# What is required:
Where a line of the material contains the string "agent", copy that line.

# Listed entries:
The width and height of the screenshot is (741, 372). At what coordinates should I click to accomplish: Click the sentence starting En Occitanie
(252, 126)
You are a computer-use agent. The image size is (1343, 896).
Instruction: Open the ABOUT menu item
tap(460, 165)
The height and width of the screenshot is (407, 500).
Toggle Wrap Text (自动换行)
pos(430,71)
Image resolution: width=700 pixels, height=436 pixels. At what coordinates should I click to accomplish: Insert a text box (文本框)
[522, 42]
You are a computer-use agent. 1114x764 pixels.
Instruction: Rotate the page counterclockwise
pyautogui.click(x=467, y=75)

# Completed exercise:
You are a computer-use agent. The image size is (1343, 896).
You are a computer-use agent. 1114x764 pixels.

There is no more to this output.